In the present case, the magistrate judge rejected the pen register application because the United States, in his view, failed to show that the pen register is "within the jurisdiction of the court" as required by Section 3123(a). The magistrate judge raised this concern because the pen register, which will be located in this district, will monitor a telephone located in the Southern District of Florida. The magistrate judge required "a factual demonstration that the pen register is likely to disclose information relevant to an ongoing criminal investigation that has a nexus to the Middle District of Florida." He determined that the United States failed to show the qualifying facts.

The court finds that the United States has met the requirements of the statute. The application contains the identification and certification required by Section 3122(b). In the certification, an assistant United States Attorney reports that local law enforcement agencies within this district and federal law enforcement agencies, acting in concert, are conducting within this district and within the Southern District an investigation of possible criminal offenses occurring within this district and elsewhere. Part of this investigation is prospectively a pen register installed in a county within the Middle District of Florida. This certification amply demonstrates that the pen register is "within the jurisdiction of the court." No further factual showing is necessary.

The order of the magistrate judge denying the application for a pen register is REVERSED. The application of the United States is GRANTED.

EXHIBIT A

In re Pen Register.

No. 94-50M-TW.

ORDER

THOMAS G. WILSON, United States Magistrate Judge.

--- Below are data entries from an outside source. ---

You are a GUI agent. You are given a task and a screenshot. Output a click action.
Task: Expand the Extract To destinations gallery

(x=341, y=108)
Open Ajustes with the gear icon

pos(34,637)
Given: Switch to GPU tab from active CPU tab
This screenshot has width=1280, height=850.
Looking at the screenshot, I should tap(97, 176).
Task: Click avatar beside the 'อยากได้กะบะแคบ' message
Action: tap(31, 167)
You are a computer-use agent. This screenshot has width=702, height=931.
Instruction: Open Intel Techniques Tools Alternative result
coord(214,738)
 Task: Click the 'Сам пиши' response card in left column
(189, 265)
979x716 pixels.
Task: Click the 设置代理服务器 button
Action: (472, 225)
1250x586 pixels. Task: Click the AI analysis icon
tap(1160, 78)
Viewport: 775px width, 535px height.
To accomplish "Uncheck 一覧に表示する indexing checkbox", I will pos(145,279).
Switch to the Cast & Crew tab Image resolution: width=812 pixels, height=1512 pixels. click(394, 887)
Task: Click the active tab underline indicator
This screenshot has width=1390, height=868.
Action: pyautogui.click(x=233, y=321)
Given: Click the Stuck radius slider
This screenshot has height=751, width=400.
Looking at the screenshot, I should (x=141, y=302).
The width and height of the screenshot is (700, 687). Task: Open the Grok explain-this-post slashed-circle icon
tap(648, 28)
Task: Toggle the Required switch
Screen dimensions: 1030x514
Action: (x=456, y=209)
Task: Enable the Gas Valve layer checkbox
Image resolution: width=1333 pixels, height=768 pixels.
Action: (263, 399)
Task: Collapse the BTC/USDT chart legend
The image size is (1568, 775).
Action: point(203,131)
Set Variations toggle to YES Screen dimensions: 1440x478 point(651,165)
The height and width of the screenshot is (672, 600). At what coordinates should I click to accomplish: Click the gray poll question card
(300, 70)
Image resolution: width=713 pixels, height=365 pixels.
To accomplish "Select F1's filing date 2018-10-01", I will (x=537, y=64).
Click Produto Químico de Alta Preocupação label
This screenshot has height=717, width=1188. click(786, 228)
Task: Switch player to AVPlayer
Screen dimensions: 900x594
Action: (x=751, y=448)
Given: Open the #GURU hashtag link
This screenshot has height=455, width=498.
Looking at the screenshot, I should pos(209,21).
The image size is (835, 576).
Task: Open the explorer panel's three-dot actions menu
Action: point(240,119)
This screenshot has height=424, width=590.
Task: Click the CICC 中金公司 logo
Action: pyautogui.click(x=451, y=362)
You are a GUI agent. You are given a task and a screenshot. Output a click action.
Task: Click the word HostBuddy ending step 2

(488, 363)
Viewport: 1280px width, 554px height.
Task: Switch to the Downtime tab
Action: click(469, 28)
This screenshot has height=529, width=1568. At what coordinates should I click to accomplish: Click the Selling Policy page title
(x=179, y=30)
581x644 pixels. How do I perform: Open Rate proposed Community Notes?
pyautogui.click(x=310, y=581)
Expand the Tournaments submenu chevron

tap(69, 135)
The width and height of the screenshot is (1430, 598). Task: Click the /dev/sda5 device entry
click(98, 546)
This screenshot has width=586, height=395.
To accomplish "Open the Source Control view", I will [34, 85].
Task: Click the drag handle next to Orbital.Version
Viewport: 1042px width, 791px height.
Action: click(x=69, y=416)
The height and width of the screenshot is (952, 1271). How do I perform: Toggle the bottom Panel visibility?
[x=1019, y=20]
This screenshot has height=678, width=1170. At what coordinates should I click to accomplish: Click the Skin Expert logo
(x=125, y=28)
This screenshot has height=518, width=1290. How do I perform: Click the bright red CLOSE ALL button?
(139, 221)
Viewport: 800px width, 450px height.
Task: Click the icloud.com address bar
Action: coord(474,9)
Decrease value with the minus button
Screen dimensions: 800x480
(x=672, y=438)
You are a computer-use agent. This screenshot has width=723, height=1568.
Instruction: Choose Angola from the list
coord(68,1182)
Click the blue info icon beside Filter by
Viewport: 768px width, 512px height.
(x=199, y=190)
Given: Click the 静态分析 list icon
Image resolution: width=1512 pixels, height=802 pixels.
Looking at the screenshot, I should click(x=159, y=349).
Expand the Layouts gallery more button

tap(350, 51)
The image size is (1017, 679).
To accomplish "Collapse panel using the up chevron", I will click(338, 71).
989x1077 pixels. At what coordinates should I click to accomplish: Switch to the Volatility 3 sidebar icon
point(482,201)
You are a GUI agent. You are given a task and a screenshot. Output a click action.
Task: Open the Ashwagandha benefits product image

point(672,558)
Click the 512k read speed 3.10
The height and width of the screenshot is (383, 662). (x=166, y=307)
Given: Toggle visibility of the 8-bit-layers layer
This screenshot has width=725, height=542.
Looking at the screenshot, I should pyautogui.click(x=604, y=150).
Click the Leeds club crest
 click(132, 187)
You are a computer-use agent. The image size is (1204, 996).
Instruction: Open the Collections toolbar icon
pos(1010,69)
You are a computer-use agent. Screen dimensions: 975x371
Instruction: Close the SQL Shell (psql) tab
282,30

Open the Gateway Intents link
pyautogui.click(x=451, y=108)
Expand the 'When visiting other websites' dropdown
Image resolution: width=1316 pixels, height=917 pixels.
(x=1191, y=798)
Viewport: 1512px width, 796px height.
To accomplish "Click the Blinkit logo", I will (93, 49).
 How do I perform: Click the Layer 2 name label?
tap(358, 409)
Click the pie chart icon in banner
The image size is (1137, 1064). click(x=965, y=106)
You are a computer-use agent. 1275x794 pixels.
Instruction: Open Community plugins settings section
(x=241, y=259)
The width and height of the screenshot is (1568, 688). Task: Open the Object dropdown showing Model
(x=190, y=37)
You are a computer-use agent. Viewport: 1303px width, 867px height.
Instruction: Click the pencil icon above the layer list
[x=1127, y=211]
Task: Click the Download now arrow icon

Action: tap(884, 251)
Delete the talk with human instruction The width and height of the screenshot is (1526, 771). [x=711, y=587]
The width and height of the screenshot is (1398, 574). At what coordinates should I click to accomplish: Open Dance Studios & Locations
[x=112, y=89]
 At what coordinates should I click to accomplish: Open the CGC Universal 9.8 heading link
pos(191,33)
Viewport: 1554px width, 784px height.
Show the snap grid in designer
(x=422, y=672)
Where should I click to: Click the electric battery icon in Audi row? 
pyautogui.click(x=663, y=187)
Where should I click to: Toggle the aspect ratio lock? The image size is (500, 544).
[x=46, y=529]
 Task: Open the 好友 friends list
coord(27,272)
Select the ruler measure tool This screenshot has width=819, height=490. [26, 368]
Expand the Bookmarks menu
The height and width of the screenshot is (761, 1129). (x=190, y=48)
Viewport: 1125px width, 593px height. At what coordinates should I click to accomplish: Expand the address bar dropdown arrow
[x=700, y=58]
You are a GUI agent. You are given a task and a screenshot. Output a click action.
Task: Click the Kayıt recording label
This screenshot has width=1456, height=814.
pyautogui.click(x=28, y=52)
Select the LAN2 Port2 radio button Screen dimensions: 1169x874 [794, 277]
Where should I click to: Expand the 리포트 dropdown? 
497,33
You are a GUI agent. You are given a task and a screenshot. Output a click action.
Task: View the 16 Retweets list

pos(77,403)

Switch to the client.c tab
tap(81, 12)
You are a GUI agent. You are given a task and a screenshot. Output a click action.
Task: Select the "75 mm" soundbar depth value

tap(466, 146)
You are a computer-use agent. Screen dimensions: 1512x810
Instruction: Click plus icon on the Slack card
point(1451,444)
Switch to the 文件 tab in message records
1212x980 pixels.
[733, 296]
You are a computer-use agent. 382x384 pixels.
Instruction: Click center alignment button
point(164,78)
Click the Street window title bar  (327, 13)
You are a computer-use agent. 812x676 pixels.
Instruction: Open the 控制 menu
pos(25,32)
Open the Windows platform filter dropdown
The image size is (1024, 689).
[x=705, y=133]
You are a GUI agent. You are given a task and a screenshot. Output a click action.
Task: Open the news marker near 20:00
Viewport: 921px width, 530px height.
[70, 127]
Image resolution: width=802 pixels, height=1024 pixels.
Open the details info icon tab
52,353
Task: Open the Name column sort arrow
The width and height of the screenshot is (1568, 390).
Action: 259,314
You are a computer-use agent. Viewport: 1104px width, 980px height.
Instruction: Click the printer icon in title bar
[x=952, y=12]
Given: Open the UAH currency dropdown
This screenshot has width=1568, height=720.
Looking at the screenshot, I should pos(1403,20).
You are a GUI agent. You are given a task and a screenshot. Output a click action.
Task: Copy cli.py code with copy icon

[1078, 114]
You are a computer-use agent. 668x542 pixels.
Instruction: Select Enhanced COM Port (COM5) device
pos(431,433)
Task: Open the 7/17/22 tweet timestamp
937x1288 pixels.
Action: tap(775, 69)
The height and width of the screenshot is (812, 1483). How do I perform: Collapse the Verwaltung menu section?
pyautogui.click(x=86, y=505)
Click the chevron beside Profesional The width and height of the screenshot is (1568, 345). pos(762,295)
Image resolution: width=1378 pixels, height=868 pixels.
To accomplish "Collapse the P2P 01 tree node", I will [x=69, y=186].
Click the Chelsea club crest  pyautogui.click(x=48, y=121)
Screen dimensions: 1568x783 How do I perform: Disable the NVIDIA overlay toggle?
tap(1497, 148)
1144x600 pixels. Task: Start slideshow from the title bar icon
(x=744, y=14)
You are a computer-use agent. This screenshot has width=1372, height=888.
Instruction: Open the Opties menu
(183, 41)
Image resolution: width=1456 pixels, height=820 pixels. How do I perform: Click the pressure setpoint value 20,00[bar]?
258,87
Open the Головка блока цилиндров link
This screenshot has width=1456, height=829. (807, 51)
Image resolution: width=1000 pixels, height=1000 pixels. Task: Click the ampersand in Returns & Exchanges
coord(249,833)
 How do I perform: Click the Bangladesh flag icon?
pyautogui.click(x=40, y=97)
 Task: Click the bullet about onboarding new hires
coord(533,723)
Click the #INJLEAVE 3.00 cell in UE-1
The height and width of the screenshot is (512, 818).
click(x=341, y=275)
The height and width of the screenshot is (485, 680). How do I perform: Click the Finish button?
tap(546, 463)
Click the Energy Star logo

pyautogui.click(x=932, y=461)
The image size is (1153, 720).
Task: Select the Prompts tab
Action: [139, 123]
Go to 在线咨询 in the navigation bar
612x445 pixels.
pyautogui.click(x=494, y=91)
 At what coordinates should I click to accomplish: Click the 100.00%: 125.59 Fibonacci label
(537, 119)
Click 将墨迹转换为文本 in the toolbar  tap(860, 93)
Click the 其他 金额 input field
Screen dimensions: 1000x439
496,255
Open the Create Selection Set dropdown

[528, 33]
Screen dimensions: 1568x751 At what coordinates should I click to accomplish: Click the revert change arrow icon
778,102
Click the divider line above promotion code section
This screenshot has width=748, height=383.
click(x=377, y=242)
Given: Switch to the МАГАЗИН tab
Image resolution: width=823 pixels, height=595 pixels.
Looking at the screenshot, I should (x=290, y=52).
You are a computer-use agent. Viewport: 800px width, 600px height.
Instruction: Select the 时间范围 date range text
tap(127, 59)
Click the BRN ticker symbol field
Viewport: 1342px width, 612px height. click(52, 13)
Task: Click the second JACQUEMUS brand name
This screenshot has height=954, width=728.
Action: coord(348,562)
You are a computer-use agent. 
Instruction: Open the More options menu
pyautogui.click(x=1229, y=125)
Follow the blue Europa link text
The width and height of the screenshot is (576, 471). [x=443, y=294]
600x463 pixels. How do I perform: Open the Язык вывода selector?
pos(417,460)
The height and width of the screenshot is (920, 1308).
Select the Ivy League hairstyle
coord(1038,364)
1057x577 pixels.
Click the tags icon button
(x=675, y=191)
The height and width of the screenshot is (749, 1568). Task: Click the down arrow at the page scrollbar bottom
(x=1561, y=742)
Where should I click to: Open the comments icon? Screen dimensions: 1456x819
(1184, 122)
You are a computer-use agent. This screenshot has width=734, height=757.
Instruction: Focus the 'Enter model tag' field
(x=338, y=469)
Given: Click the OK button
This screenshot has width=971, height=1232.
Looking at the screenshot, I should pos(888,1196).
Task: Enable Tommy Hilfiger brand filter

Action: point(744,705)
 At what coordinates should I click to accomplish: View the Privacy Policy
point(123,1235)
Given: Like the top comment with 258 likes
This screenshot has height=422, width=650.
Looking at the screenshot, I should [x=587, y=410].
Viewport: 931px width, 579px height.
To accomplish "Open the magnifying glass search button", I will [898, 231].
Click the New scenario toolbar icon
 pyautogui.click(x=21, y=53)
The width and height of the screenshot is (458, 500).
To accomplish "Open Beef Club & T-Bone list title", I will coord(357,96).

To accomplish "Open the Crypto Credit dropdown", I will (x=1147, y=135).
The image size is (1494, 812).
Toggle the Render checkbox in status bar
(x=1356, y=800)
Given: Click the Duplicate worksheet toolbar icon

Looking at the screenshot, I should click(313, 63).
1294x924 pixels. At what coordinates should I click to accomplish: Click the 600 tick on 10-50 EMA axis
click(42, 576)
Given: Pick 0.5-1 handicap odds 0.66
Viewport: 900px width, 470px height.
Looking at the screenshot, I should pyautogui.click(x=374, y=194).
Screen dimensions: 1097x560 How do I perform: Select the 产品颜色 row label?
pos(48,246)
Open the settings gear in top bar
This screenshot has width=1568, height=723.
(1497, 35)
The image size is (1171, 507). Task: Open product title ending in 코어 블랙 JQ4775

This matter came on for consideration upon the Government's application for an order authorizing a pen register and a trap and trace device.[1] Because the application seeks to monitor a telephone in the Southern District of Florida, the Government was directed to justify its extraordinary request. However, the Government, taking the position that it is never required to justify an application for a pen register under any circumstances, has declined to make any showing. Accordingly, the request will be denied.

I.

The Government in this case submitted what appeared to be a routine application for a pen register and a trap and trace device. The application, however, was for a telephone in Miami, Florida. Nevertheless, nothing in the application suggested that the request was out of the ordinary, even though the pertinent statute merely "authoriz[es] the installation and use of a pen register or a trap and trace device within the jurisdiction of the court." 18 U.S.C. 3123(a).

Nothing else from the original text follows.